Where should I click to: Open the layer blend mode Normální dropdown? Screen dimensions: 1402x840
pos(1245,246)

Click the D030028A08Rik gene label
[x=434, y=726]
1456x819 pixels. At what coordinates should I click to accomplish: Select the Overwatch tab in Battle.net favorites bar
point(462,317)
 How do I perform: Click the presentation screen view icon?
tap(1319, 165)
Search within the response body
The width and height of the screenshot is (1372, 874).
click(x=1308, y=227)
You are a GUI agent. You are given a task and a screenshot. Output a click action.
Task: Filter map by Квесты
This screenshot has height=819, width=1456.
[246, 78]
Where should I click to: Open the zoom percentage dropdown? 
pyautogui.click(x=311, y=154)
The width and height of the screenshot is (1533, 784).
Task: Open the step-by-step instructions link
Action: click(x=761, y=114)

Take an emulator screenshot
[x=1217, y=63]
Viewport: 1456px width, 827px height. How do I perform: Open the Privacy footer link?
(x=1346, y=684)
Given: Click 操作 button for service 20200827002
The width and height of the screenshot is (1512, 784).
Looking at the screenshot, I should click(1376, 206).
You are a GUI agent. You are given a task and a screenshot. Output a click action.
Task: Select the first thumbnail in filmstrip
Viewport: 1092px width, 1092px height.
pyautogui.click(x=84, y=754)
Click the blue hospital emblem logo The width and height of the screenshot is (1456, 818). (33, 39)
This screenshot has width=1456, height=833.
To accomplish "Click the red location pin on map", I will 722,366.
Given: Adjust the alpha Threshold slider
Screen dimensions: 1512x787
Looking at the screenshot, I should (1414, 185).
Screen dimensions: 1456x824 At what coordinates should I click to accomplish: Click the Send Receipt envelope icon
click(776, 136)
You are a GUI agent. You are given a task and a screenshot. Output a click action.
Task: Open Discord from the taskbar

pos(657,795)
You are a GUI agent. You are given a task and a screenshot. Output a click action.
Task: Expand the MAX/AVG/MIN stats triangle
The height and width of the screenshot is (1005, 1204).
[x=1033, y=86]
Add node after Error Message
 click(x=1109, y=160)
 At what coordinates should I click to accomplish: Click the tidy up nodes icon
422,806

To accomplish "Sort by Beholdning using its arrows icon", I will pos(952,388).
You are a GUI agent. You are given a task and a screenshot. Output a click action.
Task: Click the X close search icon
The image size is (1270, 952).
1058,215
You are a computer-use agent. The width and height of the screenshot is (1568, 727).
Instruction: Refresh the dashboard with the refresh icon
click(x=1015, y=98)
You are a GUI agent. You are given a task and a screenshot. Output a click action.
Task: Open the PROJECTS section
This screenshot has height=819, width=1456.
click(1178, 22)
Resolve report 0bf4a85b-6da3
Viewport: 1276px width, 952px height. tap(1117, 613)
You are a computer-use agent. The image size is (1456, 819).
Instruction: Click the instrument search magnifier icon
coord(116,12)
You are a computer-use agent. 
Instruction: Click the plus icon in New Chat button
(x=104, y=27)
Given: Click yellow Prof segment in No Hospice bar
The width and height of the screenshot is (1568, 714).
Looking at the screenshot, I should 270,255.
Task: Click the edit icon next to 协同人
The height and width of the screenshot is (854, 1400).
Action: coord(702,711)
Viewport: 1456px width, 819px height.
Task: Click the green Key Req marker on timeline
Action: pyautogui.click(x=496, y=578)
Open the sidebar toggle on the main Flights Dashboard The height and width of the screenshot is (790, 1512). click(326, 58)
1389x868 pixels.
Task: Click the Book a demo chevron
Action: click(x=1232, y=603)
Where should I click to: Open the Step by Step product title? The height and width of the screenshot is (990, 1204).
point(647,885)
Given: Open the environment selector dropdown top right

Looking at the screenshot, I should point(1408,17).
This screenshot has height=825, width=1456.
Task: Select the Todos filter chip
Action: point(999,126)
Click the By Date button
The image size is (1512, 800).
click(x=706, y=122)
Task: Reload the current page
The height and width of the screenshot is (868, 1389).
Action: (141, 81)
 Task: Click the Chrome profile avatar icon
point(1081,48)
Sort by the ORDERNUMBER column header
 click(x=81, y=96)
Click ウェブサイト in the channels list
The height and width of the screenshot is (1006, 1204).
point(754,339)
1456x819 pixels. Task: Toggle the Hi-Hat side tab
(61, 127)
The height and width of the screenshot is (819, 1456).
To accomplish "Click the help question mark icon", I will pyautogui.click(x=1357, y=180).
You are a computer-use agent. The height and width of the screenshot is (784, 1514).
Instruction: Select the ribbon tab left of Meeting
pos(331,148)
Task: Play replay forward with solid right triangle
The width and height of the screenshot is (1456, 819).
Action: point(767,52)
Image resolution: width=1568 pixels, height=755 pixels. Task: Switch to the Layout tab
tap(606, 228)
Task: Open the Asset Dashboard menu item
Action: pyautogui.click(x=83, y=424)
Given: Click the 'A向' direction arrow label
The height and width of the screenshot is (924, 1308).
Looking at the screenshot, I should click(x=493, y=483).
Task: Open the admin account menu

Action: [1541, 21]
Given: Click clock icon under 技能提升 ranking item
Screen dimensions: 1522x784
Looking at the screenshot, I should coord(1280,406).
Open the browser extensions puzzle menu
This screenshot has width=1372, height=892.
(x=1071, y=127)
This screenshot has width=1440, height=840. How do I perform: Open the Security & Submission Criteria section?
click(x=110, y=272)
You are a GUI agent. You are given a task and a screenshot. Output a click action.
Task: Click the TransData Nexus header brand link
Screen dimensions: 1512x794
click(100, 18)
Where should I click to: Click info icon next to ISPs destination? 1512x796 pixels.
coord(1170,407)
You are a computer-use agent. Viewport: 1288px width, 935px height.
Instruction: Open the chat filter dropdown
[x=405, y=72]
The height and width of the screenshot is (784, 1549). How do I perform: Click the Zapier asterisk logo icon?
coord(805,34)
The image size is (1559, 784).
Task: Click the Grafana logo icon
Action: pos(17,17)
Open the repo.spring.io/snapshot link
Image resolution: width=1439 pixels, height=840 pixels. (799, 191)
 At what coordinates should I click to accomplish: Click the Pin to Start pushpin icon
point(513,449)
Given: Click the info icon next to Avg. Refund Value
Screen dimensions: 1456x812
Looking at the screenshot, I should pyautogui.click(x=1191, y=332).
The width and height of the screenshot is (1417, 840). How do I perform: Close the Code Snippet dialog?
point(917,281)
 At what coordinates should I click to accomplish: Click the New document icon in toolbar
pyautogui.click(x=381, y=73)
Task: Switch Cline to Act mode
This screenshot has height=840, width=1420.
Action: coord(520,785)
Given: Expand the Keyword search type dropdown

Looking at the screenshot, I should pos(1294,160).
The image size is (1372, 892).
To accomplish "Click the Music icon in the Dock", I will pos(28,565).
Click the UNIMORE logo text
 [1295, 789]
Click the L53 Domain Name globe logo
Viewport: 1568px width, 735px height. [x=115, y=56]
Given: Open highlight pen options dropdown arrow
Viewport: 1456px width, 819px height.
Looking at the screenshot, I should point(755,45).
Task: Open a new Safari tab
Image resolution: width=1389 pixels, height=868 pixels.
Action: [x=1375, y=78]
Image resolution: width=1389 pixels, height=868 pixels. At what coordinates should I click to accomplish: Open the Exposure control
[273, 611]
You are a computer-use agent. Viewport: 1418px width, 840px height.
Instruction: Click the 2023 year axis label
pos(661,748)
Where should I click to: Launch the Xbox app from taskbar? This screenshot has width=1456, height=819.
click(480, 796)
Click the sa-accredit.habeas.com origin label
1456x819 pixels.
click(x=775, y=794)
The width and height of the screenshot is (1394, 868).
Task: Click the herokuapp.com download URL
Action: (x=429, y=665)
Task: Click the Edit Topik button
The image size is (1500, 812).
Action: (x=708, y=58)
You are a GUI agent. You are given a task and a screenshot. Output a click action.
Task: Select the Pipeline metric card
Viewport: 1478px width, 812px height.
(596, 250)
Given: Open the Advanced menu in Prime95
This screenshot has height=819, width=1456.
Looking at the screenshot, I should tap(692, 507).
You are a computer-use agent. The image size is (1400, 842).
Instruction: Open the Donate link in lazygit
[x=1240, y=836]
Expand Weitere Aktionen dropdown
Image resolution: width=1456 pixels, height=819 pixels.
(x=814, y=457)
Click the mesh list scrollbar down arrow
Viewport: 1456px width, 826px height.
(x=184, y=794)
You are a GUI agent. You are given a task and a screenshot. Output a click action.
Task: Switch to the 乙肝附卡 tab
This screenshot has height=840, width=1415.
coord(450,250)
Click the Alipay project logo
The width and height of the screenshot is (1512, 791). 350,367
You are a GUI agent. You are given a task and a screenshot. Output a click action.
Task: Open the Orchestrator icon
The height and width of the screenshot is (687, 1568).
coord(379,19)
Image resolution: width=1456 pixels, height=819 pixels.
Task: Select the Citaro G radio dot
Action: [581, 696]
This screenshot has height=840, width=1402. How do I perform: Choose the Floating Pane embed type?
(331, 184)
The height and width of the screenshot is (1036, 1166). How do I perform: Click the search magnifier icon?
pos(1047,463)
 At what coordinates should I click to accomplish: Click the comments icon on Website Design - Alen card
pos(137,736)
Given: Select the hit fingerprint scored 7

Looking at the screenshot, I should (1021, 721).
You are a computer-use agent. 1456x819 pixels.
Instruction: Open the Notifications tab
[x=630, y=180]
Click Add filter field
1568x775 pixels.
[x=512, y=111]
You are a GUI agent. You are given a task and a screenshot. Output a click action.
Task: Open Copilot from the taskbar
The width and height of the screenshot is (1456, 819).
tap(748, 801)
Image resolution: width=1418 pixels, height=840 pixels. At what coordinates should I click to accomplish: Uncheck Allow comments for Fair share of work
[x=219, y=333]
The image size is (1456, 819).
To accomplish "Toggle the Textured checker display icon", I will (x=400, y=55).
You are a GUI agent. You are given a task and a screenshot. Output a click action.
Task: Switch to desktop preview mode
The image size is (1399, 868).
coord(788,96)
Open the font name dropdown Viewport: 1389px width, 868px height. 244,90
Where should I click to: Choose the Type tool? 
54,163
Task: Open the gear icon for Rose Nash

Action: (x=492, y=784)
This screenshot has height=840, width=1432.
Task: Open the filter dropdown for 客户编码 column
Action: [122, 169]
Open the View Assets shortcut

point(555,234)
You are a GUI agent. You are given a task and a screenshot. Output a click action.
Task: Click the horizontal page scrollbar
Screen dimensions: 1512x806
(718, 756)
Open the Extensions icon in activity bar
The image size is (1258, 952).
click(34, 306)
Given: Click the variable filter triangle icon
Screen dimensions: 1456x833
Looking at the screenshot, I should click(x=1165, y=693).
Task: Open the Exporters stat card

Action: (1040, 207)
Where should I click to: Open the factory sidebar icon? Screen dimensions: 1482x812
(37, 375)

* * * * * * * * *

§ **EXERCISE GOAL**:
All that should be written out is the stretch of lines above between the one holding "At what coordinates should I click to accomplish: Click the New" and the one holding "The image size is (1372, 892).", inclusive, exactly as given.

§ **TASK RESPONSE**:
 At what coordinates should I click to accomplish: Click the New document icon in toolbar
pyautogui.click(x=381, y=73)
Task: Switch Cline to Act mode
This screenshot has height=840, width=1420.
Action: coord(520,785)
Given: Expand the Keyword search type dropdown

Looking at the screenshot, I should pos(1294,160).
The image size is (1372, 892).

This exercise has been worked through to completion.